Comparison between starvation and consumption of a high protein diet: plasma insulin and glucagon and hepatic activities of gluconeogenic enzymes during the first 24 hours.


Plasma insulin, glucagon, glucose, free fatty acids and glycerol, hepatic cyclic AMP and glycogen, and liver phosphoenolpyruvate carboxykinase (PEPCK), fructose 1,6-bisphosphatase (FBPase), glucose 6-phosphatase (G6Pase) and alanine amino transferase (AAT) activities were examined in adult rats during the first 24 h of either starvation or consumption of a high protein, carbohydrate-free (HP) diet. Under both nutritional conditions, plasma insulin fell within 12 h and remained constant thereafter.
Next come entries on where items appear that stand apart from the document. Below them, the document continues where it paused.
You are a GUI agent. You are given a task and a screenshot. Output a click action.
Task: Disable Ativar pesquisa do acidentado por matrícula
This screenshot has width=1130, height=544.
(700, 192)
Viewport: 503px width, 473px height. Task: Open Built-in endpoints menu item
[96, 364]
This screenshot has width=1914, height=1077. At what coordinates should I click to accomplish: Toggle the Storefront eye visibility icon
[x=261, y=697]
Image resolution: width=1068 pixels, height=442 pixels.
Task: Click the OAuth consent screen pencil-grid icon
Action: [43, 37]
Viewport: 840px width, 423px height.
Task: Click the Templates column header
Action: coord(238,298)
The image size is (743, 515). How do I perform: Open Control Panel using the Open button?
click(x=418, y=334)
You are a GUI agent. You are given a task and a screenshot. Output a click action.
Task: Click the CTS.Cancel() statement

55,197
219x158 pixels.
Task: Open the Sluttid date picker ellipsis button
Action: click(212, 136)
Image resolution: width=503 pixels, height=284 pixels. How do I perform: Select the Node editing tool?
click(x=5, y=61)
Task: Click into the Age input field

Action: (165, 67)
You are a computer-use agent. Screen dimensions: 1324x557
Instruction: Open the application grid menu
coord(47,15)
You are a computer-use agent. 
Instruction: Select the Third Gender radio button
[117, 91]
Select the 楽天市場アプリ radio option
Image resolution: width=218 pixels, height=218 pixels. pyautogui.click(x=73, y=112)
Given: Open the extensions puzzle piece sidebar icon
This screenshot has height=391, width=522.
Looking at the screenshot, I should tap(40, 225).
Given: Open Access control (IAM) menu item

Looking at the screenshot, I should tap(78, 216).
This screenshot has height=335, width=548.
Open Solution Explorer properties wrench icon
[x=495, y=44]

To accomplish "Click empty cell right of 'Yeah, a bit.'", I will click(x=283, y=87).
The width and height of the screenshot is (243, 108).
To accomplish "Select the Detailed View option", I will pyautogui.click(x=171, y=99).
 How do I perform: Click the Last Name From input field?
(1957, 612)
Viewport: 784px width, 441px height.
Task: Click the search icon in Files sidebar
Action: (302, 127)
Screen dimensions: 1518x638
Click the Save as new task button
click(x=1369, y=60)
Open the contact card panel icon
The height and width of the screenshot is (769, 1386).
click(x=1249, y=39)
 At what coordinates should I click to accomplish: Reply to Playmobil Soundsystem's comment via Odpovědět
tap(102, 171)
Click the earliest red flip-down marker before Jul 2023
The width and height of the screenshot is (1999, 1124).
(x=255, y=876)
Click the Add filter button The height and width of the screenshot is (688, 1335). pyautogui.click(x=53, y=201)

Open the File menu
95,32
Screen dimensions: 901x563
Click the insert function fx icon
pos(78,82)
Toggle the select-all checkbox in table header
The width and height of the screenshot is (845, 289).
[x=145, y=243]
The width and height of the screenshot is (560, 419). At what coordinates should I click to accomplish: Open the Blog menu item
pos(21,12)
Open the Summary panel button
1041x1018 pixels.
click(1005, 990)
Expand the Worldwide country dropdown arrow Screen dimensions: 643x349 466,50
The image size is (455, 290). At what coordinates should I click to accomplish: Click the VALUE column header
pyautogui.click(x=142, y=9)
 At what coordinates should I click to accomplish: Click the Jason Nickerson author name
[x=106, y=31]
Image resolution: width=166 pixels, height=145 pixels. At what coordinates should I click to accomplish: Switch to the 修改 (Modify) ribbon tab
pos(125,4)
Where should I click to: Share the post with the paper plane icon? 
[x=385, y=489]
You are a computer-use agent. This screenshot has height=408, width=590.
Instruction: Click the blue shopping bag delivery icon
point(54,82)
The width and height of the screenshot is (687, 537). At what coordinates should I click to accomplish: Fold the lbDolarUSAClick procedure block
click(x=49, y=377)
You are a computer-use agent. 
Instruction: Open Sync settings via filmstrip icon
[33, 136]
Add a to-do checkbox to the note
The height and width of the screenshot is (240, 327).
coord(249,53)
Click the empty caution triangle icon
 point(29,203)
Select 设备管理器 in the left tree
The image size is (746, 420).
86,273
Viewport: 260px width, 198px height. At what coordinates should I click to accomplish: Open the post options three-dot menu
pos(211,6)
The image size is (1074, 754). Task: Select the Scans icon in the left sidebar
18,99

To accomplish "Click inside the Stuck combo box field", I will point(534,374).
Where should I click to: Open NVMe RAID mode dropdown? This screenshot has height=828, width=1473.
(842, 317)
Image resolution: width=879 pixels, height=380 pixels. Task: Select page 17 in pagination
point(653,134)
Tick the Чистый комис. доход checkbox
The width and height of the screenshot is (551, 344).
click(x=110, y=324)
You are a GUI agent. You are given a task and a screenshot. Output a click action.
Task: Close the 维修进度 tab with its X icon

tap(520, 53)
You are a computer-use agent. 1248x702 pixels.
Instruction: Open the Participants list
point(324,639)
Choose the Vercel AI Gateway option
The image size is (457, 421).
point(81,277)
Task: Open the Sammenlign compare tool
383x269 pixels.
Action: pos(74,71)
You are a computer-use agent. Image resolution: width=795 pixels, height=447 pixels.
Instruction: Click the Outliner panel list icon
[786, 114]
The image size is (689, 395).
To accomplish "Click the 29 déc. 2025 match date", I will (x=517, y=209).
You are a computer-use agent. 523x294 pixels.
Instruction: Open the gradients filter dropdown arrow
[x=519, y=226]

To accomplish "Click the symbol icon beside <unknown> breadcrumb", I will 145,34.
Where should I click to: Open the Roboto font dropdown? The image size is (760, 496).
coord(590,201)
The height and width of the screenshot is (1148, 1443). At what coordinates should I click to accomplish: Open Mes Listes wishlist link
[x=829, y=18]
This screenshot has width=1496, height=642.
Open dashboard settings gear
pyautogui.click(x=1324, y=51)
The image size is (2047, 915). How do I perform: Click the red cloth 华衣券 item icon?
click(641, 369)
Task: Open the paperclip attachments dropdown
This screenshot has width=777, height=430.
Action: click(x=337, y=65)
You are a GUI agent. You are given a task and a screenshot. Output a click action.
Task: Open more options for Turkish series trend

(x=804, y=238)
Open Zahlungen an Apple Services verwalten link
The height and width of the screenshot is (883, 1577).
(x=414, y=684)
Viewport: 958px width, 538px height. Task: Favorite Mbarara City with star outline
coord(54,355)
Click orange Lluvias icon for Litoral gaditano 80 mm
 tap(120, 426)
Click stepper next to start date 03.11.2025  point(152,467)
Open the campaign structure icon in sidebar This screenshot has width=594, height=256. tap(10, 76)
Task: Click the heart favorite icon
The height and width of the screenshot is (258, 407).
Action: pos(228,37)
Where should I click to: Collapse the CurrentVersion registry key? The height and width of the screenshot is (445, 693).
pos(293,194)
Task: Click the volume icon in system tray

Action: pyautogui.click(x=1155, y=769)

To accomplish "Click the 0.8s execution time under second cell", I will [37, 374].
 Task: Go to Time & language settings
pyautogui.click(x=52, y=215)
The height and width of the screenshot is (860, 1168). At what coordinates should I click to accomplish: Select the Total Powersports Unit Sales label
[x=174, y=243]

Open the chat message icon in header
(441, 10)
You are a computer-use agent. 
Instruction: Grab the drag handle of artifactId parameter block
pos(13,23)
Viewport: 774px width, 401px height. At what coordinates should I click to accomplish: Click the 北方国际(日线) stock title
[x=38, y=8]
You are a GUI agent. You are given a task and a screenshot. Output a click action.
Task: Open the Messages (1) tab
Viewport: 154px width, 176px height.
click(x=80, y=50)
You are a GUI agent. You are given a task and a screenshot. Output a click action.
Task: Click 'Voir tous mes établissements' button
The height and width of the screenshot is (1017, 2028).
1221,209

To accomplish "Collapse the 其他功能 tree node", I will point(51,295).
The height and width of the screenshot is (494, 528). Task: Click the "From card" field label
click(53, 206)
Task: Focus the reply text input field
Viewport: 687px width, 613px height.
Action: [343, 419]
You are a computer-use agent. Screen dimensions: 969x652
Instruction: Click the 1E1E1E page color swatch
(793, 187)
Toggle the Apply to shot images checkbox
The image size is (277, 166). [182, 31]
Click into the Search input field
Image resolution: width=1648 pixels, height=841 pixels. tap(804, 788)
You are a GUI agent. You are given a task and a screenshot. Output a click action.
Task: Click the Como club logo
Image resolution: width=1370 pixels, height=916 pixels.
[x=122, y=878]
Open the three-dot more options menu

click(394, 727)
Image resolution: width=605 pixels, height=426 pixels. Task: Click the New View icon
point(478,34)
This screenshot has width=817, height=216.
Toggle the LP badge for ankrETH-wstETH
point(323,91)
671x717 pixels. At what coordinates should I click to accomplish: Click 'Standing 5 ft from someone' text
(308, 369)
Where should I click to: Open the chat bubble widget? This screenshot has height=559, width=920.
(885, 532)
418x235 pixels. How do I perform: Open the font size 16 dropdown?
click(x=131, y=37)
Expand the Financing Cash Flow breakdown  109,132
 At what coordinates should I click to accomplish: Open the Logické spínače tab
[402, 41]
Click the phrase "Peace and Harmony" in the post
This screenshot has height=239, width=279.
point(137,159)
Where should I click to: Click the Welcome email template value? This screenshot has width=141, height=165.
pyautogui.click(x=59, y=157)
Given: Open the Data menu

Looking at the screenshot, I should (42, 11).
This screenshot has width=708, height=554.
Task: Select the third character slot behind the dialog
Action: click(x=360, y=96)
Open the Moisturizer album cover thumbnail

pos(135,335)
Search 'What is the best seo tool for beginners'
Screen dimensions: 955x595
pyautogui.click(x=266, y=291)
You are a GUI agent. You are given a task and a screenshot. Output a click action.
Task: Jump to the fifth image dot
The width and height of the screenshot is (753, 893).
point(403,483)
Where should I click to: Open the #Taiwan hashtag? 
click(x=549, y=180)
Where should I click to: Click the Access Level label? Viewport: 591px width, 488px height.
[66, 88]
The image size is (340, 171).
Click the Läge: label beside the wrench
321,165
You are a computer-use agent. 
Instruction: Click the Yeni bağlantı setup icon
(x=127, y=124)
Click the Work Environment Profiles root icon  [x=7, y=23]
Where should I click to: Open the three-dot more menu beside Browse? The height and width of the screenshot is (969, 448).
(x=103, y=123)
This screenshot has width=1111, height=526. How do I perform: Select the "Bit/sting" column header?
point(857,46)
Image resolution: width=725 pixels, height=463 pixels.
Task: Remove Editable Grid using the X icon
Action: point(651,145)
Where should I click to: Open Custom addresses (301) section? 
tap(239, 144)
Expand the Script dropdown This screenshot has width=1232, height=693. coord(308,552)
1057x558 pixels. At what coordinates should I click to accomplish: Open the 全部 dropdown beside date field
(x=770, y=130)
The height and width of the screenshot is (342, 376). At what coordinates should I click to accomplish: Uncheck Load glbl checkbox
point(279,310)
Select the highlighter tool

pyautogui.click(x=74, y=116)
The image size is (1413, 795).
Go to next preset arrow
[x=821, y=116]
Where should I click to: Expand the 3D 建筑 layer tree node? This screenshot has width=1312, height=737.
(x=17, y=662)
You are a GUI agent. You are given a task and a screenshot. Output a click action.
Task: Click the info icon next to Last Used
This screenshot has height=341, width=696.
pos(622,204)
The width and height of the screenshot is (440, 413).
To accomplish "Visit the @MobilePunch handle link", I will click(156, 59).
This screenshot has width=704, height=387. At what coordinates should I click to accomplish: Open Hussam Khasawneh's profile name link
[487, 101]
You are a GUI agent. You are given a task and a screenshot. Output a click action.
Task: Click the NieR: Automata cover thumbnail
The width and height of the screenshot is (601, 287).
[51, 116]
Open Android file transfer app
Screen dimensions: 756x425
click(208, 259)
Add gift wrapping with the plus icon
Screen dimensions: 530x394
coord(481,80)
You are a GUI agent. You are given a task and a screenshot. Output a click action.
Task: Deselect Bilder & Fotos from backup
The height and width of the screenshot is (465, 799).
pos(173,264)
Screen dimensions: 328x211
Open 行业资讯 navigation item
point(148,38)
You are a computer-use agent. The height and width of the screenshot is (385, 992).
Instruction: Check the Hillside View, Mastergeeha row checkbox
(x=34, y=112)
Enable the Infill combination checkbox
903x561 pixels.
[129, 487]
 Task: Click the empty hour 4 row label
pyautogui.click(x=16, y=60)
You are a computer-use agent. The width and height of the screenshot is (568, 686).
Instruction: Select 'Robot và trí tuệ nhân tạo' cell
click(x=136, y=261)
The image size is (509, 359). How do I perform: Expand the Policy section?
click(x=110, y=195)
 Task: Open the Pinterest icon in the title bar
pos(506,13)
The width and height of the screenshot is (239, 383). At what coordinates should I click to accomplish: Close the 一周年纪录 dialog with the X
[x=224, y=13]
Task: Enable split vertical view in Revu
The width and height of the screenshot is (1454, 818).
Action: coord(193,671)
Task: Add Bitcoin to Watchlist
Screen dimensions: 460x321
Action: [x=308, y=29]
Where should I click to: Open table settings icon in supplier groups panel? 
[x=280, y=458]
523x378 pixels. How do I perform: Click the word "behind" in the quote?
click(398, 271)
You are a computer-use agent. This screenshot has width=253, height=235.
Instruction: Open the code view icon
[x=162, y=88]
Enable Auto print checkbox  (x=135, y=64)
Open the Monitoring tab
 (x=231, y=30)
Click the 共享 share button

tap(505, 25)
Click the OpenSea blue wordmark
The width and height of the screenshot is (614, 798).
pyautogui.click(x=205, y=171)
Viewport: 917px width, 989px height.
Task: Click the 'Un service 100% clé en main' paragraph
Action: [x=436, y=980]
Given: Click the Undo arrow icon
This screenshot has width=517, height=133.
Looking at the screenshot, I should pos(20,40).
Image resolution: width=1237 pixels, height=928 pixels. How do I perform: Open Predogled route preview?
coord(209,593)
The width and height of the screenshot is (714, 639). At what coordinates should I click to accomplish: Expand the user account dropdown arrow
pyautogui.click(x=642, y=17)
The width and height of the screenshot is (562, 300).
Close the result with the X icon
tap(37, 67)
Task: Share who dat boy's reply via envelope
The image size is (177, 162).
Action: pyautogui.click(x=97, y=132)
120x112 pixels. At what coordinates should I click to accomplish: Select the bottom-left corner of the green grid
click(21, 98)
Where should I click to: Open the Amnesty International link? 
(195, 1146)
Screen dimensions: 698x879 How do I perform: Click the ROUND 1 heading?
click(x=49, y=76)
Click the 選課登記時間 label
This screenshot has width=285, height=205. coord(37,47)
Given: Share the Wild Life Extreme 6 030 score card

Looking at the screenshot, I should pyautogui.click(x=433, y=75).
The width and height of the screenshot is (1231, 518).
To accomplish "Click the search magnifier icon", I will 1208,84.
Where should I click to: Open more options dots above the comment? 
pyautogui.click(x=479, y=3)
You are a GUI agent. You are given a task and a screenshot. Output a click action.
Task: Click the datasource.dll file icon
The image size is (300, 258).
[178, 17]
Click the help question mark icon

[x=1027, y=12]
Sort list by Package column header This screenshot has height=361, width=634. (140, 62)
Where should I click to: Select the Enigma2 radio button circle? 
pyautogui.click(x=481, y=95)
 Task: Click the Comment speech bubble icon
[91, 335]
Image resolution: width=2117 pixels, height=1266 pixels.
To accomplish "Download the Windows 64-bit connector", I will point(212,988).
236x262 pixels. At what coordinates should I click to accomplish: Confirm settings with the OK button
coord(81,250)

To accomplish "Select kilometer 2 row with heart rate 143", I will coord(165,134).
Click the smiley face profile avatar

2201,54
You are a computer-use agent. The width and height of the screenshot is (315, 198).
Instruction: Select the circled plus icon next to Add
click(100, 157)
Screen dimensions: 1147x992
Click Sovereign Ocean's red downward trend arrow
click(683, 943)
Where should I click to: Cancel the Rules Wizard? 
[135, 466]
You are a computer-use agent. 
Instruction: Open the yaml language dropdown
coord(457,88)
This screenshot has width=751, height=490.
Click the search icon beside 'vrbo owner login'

Glucagon increased 12 h after the start of the experiment and peaked between 18-24 h. The insulin: glucagon ratio was lower during the last 12 h of the experiment. In both experimental groups, liver cyclic AMP increased progressively and peaked between 15-24 h, but it increase was higher on HP diet than on starvation. Whereas plasma glucose remained low on starvation for 24 h, it returned to normal on consumption of the HP diet. In both groups, liver glycogen fell within 12 h and remained low until the end of experiment. FBPase, G6Pase and AAT did not change on starvation, while they increased toward the end of 1 d HP consumption. During starvation or consumption of the HP diet, PEPCK increased progressively and peaked between 15-24 h, but the increase was greater with the HP diet than with starvation. These findings suggest that in the first 24 hours, the adaptative response of hepatic gluconeogenesis is higher with a HP diet than upon starvation.